English 241 Independent Research Project Report Guidelines
1) All reports should be sent to my inbox as attached MS-Word or RTF files by the Monday following the last week of classes. Early reports will be very much appreciated. Follow MLA style carefully, and be sure to include your primary sources in the Works Cited.
2) Make sure your introduction includes a historical and bibliographically descriptive context for the project, explaining the background of the document(s) you are working with and their significance. Feel free to draw on the first three papers if what you have written there is relevant.
3) Be sure to do adequate secondary scholarly research to establish that historical and bibliographic context.
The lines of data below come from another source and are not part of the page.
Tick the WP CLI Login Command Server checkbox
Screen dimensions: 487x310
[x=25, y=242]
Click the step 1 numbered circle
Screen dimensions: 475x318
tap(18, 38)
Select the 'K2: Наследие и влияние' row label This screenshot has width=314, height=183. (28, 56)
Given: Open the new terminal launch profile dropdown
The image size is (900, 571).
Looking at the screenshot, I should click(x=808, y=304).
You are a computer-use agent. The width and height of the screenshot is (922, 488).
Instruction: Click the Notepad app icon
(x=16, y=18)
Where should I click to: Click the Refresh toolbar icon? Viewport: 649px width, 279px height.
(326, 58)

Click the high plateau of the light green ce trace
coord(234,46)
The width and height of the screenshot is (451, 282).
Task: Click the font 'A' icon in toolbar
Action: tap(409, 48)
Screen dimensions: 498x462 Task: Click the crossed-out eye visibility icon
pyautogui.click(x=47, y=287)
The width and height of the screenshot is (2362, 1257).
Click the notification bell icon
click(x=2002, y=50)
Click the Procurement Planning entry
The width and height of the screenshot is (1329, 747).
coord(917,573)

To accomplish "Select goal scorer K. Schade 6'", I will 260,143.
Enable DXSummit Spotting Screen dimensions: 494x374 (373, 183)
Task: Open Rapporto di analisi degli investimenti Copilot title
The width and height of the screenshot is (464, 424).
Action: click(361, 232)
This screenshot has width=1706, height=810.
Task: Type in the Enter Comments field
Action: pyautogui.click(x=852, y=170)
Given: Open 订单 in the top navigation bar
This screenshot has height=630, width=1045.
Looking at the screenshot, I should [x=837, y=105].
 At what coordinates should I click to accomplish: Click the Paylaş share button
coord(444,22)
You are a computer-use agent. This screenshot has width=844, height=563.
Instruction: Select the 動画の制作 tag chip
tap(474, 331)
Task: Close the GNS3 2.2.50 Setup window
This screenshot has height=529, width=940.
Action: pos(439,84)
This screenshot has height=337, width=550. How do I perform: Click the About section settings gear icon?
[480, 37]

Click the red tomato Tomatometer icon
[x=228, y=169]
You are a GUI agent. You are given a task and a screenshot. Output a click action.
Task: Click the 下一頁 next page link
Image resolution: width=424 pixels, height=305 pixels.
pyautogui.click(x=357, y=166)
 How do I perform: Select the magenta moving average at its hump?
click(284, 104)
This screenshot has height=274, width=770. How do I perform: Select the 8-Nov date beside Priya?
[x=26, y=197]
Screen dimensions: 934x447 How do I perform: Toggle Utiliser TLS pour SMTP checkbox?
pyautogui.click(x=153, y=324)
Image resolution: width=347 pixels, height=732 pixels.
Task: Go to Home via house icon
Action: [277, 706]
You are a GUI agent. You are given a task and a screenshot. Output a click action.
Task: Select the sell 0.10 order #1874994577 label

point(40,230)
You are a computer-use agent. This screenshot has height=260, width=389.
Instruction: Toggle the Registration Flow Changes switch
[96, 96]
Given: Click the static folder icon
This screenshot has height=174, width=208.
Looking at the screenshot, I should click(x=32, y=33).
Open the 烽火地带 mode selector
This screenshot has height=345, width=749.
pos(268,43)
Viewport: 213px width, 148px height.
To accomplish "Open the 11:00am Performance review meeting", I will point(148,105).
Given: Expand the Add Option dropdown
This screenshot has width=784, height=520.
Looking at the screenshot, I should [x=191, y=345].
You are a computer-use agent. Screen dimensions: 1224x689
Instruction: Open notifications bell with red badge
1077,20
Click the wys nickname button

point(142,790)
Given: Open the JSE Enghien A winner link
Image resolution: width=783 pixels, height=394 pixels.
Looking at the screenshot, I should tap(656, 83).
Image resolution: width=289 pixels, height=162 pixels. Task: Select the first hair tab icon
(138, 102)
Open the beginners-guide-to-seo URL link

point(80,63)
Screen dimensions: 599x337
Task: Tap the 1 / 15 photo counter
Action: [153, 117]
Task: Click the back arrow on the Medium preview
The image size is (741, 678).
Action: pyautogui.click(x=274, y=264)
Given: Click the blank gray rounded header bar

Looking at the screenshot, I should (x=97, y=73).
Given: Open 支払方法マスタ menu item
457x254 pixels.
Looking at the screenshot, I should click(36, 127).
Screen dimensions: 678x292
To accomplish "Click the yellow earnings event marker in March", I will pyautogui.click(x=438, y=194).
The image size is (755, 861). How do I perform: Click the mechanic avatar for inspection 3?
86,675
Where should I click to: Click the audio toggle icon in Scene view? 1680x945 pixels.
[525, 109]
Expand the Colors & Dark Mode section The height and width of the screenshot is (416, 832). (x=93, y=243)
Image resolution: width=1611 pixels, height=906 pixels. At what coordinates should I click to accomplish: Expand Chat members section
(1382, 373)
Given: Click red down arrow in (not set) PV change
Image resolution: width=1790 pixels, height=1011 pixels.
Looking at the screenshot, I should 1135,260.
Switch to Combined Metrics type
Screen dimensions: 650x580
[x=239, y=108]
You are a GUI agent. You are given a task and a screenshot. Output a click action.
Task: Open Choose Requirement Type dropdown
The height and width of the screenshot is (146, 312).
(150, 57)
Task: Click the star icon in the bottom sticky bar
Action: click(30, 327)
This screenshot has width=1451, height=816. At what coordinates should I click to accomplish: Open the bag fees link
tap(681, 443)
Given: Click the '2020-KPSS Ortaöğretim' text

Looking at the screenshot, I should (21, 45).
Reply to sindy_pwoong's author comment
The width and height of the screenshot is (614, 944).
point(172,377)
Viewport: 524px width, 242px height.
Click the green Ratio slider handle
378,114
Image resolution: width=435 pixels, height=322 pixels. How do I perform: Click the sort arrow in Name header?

Do not neglect assigned readings in the syllabus, which I will assume you know well. If you fail to use obviously relevant assigned readings, I will take that as prima facie evidence you have not read them, which will count doubly against your final grade. If you use them where appropriate, I will reward you in both the class participation and writing portions of the grade. This should be standard preparation for writing submitted to any Goucher College 200-level and above course, but if you are unsure where or how far to go, please ask me for guidance. It's part of my job to teach you those expectations, so asking does no harm. I also want to make sure the project does serious enough work for a 200-level English class without destroying your schedule or GPA for other classes.
4) Please think through the significance of what you are working with. I urge you to talk with other members of the course about what you are doing, starting with the IRP progress reports during the last week of classes. Make that the beginning rather than the end of the conversation. Be each other's colleagues and help each other learn.
5) Please copy-edit your report for coherence overall, including a unifying thesis, reasonable paragraph transitions, appropriate use of digital illustrations with suitable source acknowledgements where needed, and all routine format details that scholarly readers expect in published articles (titles, page numbering, italics for larger works' titles and quotation marks for shorter articles etc.).
6) Before you send me the paper, read it aloud to yourself, and to a colleague in the class, if possible. Help each other learn to write better English prose. Help your own texts to become worthy of being read a thousand years into the future!